Yeah, a good question.
And I think the main thing I'll say on expediting our BLA path is, you know, we do have the designations across all of our programs that have allowed us to have very productive and open conversations with the FDA. You know, I think ultimately those conversations will be predicated on the data we get from Opus 2 and our ability to have those conversations both with our Type C meeting here going forward as well as the data from the trial. There will be lots of conversations that we will engage in about how to make sure if the trial is successful, we can get it to patients as quickly as possible. I think for the new approval process that is part of the voucher program that Dr. McCarty put in place, we did certainly see that announcement and the focus of those types of approvals really looked a little bit different to us than where we see HLHS as a rare pediatric disease with some of the criteria they had in place. We will certainly continue to look at that. I think our position and our belief is that the continued focus on being able to extend the priority review voucher system as it currently exists is critical for recognizing the innovation that's happening in rare diseases. And we are hoping and are glad for our partners at Bile and other places who continue to press that issue with Congress and hope that that will be able to be continued as a designation that we've had for HLHS. And we think it's critical for really recognizing the value and the amount of time and effort it takes to produce the innovation needed in these rare diseases spaces. The short version of the answer is we'll continue to look at any potential to bring our product to market as quickly as possible. And just want to emphasize that extension of the priority review voucher is a critical priority for us in our conversations with Congress and anyone else who will listen.
Thank you.
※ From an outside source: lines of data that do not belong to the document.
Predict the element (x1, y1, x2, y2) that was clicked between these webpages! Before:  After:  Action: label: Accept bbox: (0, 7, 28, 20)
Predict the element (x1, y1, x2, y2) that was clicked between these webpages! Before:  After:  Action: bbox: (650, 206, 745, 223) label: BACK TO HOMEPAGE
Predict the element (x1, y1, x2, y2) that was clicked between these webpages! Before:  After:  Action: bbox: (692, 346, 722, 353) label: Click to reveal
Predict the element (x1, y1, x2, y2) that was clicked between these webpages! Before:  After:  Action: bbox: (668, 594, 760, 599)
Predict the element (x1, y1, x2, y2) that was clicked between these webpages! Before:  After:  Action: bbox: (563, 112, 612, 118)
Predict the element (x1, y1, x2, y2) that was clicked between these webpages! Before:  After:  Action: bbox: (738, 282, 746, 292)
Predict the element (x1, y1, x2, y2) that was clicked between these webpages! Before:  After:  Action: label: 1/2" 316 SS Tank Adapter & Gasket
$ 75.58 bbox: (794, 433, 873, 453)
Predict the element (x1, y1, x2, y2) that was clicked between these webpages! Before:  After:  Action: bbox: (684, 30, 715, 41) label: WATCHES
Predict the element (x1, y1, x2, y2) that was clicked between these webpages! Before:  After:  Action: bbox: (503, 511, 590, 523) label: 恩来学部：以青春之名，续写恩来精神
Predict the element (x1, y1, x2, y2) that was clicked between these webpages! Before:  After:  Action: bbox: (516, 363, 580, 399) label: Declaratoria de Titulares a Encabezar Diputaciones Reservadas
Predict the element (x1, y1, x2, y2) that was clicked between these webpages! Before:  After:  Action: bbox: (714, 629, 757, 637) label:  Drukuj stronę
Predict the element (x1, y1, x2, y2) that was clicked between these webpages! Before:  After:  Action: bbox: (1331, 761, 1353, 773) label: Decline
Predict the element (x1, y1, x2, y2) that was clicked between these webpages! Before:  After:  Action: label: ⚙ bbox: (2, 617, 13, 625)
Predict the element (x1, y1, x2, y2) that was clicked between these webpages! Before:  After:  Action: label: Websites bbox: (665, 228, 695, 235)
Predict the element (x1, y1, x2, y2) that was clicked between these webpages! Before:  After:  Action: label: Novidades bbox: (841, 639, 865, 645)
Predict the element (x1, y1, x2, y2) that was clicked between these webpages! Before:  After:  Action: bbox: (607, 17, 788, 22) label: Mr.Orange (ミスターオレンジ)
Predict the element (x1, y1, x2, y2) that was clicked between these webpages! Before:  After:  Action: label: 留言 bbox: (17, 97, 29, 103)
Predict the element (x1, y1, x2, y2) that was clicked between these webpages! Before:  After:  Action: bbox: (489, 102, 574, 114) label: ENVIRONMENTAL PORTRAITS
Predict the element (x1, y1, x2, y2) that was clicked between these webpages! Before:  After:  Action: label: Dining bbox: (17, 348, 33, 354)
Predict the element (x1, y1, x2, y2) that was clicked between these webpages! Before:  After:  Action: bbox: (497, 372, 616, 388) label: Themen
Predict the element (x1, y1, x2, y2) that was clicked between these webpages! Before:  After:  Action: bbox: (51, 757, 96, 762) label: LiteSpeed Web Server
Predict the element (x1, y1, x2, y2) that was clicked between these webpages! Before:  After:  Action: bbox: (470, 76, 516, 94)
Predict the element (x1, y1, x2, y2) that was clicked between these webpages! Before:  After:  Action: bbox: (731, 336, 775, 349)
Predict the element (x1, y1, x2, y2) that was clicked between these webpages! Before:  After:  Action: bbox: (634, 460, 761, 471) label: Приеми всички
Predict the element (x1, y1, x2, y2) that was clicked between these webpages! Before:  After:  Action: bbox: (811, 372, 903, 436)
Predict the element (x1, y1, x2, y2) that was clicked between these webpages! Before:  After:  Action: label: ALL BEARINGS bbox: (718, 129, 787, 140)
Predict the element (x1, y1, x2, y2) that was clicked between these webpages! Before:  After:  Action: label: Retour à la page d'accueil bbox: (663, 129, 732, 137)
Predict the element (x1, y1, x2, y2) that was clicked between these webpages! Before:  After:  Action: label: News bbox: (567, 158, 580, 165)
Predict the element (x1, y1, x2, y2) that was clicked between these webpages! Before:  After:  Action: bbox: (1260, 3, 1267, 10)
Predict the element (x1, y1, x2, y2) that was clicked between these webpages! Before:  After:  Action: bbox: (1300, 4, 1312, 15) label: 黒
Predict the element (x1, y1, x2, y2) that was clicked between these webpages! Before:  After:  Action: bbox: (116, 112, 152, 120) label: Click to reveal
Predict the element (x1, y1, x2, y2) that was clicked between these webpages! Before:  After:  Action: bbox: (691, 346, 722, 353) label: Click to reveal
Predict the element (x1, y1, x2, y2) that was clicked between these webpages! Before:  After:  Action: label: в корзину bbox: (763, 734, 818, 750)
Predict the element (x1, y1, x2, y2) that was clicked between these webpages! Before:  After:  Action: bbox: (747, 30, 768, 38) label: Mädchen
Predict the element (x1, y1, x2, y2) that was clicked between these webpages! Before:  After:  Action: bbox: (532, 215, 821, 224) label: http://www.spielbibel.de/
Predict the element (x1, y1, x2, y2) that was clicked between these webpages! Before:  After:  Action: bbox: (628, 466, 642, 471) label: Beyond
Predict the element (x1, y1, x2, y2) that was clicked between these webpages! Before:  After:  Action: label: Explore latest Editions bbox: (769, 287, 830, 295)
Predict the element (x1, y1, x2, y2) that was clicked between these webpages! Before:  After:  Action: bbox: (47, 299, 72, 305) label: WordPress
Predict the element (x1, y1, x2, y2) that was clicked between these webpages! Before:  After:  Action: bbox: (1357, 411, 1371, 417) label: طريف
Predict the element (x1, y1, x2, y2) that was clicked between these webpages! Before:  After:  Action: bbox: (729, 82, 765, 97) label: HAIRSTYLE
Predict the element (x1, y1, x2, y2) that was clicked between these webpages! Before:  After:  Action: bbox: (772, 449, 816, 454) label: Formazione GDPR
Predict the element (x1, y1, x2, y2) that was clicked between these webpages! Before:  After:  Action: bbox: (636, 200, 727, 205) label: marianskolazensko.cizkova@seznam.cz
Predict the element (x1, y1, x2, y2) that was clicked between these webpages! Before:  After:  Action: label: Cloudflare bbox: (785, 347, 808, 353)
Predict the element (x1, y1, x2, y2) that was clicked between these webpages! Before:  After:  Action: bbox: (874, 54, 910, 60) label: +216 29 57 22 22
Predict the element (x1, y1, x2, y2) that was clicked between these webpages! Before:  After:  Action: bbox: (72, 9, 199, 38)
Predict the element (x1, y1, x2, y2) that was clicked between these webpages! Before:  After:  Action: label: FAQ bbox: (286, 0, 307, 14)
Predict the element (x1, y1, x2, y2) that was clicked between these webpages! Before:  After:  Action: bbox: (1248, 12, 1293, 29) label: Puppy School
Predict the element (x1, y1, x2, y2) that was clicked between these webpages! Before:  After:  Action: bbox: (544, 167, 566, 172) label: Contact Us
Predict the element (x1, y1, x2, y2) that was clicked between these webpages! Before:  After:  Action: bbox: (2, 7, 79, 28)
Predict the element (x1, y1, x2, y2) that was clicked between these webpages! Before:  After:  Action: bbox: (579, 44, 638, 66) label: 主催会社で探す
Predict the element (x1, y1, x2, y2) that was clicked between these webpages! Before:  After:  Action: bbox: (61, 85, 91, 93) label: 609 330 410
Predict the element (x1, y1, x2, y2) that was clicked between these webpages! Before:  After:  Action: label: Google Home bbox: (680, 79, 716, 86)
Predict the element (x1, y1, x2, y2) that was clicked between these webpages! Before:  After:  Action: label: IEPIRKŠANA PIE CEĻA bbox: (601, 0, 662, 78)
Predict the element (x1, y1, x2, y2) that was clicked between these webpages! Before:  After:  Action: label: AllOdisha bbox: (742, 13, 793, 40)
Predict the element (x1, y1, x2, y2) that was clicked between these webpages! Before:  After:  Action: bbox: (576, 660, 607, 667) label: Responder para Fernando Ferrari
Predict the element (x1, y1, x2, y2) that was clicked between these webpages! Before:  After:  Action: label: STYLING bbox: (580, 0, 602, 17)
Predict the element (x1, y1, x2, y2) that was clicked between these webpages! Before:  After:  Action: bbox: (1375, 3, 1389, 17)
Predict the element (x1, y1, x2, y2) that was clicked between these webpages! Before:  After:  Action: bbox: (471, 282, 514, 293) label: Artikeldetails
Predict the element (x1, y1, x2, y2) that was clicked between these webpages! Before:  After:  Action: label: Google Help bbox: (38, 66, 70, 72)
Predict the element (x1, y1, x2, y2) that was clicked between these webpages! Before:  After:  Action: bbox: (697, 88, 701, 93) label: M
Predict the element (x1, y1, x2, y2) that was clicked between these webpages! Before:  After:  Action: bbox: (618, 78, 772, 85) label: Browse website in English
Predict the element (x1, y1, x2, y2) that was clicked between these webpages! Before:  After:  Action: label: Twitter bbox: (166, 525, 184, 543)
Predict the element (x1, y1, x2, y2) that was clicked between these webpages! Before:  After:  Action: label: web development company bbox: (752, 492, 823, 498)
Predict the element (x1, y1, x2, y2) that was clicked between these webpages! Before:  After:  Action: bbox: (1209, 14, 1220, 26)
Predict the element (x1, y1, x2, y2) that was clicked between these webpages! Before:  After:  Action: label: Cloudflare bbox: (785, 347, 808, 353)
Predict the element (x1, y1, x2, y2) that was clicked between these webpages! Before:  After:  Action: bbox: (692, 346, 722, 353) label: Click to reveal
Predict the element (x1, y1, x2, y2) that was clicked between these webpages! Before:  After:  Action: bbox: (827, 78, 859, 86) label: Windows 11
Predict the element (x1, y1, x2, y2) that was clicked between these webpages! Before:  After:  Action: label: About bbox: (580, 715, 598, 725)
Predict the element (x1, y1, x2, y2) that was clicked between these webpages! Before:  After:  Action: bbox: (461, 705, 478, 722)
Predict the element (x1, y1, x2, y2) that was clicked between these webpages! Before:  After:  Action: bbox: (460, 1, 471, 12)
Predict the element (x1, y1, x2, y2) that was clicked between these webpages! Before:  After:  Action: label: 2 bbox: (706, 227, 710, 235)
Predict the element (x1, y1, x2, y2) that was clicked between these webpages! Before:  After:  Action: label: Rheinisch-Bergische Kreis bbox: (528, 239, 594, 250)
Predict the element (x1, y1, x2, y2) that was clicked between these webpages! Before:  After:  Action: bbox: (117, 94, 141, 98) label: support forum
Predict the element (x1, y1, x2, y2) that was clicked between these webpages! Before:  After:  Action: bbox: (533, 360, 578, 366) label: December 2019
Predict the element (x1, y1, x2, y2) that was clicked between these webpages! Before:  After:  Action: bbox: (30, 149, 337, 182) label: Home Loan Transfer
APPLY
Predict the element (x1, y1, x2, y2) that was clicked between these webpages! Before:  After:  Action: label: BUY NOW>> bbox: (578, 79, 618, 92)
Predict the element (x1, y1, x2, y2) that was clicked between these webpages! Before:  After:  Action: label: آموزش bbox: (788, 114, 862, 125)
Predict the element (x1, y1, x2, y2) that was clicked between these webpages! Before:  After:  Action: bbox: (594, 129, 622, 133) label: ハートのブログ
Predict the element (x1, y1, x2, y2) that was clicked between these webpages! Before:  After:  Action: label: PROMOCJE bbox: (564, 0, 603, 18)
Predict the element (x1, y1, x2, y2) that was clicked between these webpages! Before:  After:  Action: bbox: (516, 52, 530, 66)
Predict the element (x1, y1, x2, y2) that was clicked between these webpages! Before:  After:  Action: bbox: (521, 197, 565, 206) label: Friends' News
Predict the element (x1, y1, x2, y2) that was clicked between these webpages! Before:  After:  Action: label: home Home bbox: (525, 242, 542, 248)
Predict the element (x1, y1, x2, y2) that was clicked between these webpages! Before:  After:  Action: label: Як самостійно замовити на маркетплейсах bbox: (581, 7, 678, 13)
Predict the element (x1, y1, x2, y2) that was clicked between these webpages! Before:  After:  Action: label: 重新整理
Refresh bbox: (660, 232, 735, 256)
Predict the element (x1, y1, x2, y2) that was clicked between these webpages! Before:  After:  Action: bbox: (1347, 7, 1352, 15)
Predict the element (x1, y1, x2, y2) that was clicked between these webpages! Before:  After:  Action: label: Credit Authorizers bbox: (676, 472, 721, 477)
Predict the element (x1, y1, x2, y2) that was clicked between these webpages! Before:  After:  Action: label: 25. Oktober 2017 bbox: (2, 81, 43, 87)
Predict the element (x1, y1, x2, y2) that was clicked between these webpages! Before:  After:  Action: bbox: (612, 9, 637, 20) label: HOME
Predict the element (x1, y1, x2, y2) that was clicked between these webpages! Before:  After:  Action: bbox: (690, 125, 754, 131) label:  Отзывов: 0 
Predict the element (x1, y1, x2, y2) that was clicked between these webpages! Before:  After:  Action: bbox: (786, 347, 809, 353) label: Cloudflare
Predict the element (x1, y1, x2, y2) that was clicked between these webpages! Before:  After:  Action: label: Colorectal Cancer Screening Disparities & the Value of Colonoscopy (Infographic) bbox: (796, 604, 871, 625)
I appreciate the additional clarity and congrats on all the progress.
Appreciate it. Thank you, Michael. Operator, are there any other questions in the queue? Hearing none, I will seek to close this meeting.
If anyone does have a question, please do feel free lost our operator here, but I'm happy to follow up and do just want to say thank you for being part of the call today. Really excited about this team and what they've been able to deliver. Really excited about what our future looks like and look forward to these conversations with you in the future. Appreciate you all being here today and we'll talk soon.